Lenore barely responded, her head tilting to the side in assent.

“You said Cruzita was gang-raped by soldiers. I just can't get it out of my head, I just can't help but think that Maya was the result.”

She held up her notebook, a shield. “There's no way. What they did was way too violent—broken bottles, bayonets . . .” Her fingers grasped an end of the spiral spine and pulled it straight, into a lance. “You wouldn't know it to look at her, but she's completely disfigured from it on the inside. She's sterile.”

Jean felt a little better as the horror piled up between them on the table. Thank God, she thought to herself, thank God for that, at least. The proprietor entered the courtyard, set down two bowls, then left. “So do you think Maya was born in the mountains, on the run?”

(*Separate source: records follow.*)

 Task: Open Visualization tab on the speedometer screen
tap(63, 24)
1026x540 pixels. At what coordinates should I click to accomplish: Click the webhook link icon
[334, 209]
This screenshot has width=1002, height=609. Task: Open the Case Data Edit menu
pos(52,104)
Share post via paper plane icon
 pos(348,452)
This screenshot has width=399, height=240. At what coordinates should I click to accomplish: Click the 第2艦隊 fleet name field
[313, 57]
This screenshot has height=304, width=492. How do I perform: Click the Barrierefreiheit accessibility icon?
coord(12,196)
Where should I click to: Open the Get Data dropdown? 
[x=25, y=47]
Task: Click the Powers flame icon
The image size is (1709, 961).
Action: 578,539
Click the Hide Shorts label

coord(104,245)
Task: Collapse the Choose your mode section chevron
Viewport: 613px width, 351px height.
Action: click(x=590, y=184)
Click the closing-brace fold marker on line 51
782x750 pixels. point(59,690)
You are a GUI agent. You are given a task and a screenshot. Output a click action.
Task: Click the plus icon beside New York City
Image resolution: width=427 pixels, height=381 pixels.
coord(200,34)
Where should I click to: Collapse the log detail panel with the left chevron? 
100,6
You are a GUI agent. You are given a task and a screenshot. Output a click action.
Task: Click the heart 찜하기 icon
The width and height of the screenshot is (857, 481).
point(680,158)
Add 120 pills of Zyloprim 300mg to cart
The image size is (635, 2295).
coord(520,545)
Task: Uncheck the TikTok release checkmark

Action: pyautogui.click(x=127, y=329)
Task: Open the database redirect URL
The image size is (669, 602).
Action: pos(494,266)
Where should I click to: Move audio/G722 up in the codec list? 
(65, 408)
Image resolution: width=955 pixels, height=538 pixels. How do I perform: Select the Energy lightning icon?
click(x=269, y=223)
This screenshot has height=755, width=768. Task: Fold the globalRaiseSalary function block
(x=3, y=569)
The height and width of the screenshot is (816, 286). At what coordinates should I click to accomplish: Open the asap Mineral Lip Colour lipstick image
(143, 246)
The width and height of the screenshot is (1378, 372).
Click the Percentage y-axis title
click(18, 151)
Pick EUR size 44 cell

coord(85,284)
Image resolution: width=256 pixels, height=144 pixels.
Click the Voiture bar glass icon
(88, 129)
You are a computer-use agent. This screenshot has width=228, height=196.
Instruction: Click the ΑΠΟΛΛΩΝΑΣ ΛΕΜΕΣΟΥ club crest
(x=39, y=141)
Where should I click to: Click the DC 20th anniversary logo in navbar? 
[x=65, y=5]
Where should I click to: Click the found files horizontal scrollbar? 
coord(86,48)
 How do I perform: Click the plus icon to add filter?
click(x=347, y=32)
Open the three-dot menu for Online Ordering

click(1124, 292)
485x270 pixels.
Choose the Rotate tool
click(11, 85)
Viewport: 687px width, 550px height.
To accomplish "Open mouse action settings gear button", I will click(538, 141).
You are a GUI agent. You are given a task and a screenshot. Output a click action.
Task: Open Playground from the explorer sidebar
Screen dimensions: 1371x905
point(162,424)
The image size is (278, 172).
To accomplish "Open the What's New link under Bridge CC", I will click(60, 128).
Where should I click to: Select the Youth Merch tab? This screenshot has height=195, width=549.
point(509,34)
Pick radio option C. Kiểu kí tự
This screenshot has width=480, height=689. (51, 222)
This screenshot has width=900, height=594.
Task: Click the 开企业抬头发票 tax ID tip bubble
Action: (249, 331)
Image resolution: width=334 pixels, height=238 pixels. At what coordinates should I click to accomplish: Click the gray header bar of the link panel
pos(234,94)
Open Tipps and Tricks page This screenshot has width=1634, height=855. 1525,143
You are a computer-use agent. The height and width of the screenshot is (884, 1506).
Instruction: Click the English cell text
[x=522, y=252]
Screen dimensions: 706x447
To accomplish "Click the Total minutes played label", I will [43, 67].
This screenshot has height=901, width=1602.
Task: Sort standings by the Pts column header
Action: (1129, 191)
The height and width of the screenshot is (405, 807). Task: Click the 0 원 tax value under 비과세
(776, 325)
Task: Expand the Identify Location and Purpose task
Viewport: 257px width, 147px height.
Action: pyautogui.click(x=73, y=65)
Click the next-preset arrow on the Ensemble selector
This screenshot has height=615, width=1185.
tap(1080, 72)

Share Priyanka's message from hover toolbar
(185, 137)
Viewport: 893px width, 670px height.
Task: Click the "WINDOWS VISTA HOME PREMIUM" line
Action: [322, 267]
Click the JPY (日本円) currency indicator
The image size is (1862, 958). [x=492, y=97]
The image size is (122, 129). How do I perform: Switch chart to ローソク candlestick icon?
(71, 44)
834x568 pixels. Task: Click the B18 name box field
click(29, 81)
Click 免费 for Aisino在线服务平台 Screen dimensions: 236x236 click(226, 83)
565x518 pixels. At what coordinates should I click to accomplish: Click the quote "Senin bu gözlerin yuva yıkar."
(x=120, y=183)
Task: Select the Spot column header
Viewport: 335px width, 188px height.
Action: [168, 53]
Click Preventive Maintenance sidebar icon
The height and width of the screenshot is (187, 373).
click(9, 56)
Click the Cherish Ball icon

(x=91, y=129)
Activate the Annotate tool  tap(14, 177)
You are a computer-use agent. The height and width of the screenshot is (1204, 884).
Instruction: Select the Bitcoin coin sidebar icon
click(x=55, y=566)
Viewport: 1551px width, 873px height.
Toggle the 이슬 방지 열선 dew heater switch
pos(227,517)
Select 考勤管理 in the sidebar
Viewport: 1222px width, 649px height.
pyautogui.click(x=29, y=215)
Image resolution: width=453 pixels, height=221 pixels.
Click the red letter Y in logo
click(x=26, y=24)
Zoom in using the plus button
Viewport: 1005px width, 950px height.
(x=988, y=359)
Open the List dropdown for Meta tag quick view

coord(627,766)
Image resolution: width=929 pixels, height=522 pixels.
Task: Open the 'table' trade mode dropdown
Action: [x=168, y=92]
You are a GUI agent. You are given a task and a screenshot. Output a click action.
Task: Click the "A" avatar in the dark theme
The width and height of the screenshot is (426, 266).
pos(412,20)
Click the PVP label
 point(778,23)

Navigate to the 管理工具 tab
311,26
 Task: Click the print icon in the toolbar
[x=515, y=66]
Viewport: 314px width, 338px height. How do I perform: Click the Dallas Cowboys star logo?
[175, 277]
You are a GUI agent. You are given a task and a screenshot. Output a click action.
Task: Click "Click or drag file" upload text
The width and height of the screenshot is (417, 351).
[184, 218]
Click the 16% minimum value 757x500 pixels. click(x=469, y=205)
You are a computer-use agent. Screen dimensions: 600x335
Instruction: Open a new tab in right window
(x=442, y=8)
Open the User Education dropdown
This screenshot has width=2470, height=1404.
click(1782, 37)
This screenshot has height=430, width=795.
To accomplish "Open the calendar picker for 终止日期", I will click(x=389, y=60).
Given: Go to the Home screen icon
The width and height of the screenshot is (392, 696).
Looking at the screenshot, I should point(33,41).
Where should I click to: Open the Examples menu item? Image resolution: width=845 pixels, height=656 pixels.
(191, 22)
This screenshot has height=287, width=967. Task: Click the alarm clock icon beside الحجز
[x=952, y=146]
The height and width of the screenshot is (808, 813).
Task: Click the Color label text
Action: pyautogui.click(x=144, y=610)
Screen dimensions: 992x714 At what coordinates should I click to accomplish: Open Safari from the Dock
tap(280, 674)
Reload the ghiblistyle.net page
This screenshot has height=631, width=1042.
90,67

“It's possible. Maybe Cruzita was pregnant during the massacre, she
wasn't pregnant in the camp. She certainly does pick and choose what she tells me.”

“So why is the Truth Commission so interested in her? Why is she your subject?”

“Actually,” Lenore confessed, “I'm not with the Truth Commission. I'm not with anybody. I got this shirt”—she plucked at the logo over her heart—“from a friend in the Truth Commission. It makes things easier. At least, it used to.”